Obstructive sleep apnea is a risk factor for respiratory depression following opioid administration as well as opioid-induced hyperalgesia. Little is known on how obstructive sleep apnea status is associated with central ventilatory depression in pediatric surgical patients given a single dose of fentanyl. This was a single-center, prospective trial in children undergoing surgery requiring intubation and opioid administration. Sixty patients between the ages of 2-8years presenting for surgery at Texas Children's Hospital were recruited. Twenty non-obstructive sleep apnea controls and 30 patients with moderate to severe obstructive sleep apnea met inclusion criteria. Following induction of general anesthesia and establishment of steady-state ventilation, participants received 1mcg/kg intravenous fentanyl. Ventilatory variables (tidal volume, respiratory rate, end-tidal CO2 , and minute ventilation) were assessed each minute for 10min. The primary outcome was the extent of opioid-induced central ventilatory depression over time by obstructive sleep apnea status when compared with baseline values. Secondary aims assessed the impact of demographics and SpO2 nadir on ventilatory depression.

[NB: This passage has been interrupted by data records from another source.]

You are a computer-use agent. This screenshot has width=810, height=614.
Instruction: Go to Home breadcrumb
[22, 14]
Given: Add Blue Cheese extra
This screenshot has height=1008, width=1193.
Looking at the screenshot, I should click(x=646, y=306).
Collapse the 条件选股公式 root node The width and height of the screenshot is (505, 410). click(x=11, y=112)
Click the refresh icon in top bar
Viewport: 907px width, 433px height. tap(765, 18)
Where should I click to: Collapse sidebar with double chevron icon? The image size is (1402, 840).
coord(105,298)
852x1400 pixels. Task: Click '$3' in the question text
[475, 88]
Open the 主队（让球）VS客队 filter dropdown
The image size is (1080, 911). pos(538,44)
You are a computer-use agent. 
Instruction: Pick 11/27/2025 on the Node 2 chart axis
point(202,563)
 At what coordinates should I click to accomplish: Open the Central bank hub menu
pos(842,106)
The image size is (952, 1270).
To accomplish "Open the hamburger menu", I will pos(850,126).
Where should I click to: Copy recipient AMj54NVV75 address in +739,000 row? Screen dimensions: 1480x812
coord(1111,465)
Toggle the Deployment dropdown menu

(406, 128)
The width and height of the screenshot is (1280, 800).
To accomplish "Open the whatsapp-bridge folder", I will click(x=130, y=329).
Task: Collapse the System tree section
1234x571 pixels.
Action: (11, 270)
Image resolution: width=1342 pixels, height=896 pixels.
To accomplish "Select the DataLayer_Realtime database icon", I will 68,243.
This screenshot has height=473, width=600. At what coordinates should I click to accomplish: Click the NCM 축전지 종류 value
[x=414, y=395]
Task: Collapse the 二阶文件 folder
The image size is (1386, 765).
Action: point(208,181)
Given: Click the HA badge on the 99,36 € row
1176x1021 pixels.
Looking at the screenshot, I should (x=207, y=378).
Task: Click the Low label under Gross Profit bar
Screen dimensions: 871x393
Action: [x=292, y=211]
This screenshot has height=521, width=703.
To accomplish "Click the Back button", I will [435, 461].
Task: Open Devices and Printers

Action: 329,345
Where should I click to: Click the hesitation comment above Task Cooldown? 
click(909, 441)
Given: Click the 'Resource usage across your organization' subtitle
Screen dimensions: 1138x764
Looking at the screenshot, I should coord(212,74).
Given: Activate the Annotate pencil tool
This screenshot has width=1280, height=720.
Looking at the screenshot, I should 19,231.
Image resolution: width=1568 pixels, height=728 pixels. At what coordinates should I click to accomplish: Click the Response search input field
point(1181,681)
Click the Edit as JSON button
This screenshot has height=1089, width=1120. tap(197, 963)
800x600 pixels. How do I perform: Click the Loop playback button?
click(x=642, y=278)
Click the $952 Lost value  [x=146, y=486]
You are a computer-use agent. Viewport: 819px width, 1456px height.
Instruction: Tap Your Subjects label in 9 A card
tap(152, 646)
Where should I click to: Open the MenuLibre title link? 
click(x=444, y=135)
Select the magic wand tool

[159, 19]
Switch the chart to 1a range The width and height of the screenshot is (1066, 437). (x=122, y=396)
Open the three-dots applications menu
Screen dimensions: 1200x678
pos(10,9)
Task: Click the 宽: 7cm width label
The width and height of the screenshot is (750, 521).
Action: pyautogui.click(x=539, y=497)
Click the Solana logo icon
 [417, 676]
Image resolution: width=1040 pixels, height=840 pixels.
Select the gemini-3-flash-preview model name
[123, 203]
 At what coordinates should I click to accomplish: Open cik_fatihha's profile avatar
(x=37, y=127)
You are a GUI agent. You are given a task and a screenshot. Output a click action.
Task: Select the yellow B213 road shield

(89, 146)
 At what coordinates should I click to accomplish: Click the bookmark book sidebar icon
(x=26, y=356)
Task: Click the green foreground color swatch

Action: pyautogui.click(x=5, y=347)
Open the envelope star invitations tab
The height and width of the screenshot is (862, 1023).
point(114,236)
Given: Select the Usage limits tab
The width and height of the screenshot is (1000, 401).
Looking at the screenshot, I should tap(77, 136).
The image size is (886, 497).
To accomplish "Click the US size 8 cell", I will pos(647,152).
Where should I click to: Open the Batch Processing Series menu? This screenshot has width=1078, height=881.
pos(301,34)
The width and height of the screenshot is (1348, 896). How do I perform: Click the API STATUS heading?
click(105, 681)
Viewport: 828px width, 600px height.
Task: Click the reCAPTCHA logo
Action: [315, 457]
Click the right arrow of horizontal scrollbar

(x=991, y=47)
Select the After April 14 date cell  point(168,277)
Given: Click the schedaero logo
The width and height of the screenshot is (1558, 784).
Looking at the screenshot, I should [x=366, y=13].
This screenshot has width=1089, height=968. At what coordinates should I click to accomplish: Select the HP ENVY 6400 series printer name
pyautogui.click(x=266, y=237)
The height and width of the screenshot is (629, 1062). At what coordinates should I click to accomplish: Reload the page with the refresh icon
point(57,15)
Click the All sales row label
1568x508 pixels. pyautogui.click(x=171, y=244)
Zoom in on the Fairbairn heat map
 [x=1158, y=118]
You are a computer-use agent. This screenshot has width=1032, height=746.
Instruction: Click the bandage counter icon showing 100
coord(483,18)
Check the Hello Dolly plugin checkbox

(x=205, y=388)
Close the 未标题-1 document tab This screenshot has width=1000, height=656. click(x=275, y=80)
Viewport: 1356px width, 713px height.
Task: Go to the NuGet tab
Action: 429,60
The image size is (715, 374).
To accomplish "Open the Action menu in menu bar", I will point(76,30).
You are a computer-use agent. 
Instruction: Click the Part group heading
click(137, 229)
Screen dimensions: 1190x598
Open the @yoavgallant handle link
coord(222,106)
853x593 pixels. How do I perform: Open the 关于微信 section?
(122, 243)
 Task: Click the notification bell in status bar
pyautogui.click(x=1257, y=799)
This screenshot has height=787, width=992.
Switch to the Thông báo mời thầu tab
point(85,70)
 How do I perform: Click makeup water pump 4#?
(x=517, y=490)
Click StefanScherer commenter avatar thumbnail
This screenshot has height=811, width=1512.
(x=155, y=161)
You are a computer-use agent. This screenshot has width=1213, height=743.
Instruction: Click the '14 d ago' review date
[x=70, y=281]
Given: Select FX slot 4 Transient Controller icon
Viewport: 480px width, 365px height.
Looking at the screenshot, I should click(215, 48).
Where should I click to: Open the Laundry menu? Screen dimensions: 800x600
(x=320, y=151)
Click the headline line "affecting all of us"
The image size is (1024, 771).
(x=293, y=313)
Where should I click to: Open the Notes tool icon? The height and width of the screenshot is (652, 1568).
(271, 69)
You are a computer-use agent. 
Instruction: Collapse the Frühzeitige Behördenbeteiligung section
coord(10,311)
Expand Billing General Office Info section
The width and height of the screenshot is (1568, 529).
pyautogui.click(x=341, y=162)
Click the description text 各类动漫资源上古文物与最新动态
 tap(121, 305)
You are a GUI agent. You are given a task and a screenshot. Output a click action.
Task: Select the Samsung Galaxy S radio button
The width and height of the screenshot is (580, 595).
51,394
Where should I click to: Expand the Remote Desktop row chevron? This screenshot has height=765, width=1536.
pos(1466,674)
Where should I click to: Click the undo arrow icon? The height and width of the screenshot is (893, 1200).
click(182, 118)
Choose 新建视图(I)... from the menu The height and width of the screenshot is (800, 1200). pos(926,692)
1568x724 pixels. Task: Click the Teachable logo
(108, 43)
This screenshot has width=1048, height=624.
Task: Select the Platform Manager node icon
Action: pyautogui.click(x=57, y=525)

We found no significant difference in percent decrease in respiratory rate (38.1% and 37.1%; p=.950), tidal volume (6.4% and 5.4%; p=.992), and minute ventilation (35.0L/min and 35.0L/min; p=.890) in control and obstructive sleep apnea patients, respectively. Both groups experienced similar percent increases in end-tidal CO2 (4.0% vs. 2.2%; p=.512) in control and obstructive sleep apnea patients, respectively. In pediatric surgical patients, obstructive sleep apnea status was not associated with significant differences in central respiratory depression following a single dose of fentanyl (1mcg/kg). These findings can help determine safe opioid doses in future pediatric obstructive sleep apneapatients.